Member of the Georgia House of Representatives from the 67th district
- In office 1999–2013
- Preceded by: Stephanie Stuckey
- Succeeded by: Micah Gravley

Personal details
- Born: March 8, 1966 Villa Rica, Georgia, U.S.
- Died: January 15, 2026 (aged 59) Winston, Georgia, U.S.
- Party: Republican
- Spouse: Beth Hembree
- Children: 3
- Alma mater: Johnson & Wales University, University of Glasgow
- Occupation: Educator, politician

= Bill Hembree =

American educator and politician from Georgia (1966–2026)

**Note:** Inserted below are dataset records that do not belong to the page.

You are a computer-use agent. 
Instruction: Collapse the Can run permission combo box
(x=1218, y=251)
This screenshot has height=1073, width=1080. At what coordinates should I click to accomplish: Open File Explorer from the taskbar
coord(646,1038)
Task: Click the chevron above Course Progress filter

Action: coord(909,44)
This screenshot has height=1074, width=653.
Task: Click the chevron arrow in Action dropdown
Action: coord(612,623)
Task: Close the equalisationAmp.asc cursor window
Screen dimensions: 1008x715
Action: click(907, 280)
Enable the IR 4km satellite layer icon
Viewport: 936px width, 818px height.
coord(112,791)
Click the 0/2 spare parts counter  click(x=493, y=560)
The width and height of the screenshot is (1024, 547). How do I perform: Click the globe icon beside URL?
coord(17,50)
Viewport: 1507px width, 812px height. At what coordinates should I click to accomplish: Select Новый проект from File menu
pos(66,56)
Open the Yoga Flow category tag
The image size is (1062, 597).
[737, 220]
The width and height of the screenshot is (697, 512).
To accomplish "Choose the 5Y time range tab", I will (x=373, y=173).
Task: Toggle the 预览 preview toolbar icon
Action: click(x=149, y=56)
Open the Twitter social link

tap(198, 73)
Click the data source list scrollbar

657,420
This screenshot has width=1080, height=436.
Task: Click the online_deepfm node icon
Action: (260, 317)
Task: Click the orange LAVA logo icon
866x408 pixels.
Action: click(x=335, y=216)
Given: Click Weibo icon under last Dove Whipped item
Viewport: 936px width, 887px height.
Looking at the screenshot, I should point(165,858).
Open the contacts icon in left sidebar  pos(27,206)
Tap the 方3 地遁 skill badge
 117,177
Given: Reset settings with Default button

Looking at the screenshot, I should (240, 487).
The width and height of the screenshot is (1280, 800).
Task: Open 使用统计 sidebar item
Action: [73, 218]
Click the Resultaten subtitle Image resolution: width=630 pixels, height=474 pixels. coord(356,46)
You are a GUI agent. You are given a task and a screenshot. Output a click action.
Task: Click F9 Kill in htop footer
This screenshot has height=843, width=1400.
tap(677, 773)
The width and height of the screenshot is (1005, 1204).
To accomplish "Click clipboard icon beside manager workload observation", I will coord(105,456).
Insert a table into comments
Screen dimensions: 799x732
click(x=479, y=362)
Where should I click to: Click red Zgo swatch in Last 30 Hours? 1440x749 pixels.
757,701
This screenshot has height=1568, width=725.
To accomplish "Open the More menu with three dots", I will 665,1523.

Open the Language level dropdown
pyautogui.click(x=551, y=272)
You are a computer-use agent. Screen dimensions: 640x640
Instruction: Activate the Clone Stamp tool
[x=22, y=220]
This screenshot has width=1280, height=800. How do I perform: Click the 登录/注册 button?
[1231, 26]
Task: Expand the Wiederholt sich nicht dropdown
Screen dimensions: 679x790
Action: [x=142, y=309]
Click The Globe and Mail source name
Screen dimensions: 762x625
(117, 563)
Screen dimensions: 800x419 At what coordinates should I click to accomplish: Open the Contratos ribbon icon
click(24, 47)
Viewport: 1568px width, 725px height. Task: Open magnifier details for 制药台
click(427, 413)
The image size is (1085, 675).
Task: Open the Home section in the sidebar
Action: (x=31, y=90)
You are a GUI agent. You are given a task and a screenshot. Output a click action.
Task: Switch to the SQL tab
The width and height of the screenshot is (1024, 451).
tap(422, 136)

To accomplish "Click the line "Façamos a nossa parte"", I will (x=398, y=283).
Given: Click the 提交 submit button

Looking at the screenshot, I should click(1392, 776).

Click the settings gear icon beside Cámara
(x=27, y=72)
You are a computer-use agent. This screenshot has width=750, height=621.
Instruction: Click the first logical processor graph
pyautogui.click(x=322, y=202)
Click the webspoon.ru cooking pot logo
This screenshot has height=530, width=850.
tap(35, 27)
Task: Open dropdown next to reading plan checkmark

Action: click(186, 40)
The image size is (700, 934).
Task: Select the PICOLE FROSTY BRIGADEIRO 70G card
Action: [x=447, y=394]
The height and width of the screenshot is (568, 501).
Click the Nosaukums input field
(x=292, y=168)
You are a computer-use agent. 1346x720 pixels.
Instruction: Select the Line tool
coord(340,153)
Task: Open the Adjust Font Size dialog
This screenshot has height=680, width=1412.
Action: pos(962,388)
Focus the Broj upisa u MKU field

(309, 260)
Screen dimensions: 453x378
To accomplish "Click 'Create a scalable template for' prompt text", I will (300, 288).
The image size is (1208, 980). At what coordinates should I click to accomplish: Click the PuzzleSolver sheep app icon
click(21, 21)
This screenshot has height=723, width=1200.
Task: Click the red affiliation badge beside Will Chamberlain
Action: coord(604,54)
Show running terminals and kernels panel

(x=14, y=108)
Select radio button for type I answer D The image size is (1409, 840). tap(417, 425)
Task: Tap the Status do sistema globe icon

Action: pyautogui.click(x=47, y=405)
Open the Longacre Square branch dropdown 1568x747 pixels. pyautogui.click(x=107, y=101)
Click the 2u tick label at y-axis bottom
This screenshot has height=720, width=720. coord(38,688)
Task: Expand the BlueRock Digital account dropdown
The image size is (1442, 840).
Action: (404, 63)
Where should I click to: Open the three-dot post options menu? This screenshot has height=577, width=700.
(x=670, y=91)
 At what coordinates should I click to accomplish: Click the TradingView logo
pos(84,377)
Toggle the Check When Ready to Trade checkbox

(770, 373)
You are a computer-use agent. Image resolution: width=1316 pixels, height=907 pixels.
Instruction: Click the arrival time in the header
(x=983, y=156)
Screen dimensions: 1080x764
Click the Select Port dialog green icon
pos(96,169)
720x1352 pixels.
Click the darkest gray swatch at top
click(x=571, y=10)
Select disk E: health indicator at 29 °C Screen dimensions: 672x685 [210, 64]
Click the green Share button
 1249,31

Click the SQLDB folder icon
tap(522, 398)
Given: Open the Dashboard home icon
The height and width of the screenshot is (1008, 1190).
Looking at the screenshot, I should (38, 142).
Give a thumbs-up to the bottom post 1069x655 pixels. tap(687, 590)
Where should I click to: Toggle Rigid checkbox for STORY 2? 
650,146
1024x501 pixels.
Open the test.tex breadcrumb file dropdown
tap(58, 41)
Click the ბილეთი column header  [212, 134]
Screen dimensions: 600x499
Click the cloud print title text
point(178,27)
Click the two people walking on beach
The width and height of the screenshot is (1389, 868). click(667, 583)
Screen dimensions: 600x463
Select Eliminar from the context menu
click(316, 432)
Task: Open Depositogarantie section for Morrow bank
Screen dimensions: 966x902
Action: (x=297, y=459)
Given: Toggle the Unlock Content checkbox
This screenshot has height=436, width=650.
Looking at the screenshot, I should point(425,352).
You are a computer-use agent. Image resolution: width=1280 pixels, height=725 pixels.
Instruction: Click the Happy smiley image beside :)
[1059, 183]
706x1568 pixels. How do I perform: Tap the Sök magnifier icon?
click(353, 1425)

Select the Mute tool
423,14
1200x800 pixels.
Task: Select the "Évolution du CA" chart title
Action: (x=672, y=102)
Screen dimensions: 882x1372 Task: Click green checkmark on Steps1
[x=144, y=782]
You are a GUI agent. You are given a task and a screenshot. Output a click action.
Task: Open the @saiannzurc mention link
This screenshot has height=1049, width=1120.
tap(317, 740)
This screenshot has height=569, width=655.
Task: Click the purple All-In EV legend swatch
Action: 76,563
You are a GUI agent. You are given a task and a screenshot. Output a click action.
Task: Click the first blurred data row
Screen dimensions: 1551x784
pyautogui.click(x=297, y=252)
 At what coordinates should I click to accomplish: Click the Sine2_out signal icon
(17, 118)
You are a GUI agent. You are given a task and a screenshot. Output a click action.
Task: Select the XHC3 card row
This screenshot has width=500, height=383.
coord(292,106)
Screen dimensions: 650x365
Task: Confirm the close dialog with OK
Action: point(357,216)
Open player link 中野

Bill Hembree (March 8, 1966 – January 15, 2026) was an American educator and politician from Georgia. He was a Republican member of the Georgia House of Representatives for District 67 from 1999 to 2013.

Hembree represented parts of Douglas County including the large town of Douglasville and his hometown of Villa Rica.

== Career ==
As an educator, Hembree was a professor at West Georgia Technical College.

On November 3, 1992, Hembree won the election and became a Republican member of Georgia House of Representatives for District 98. Hembree defeated Thomas "Mac" Kilgore with 56.77% of the vote. On November 8, 1994, as an incumbent, Hembree won the election and continued serving District 98, defeating Bryce Williams with 59.60% of the vote.

== Personal life and death ==
Hembree's wife was Beth Hembree. They had three children. Hembree and his family lived in Douglasville, Georgia.

Hembree died in Winston, Georgia, on January 15, 2026, at the age of 59.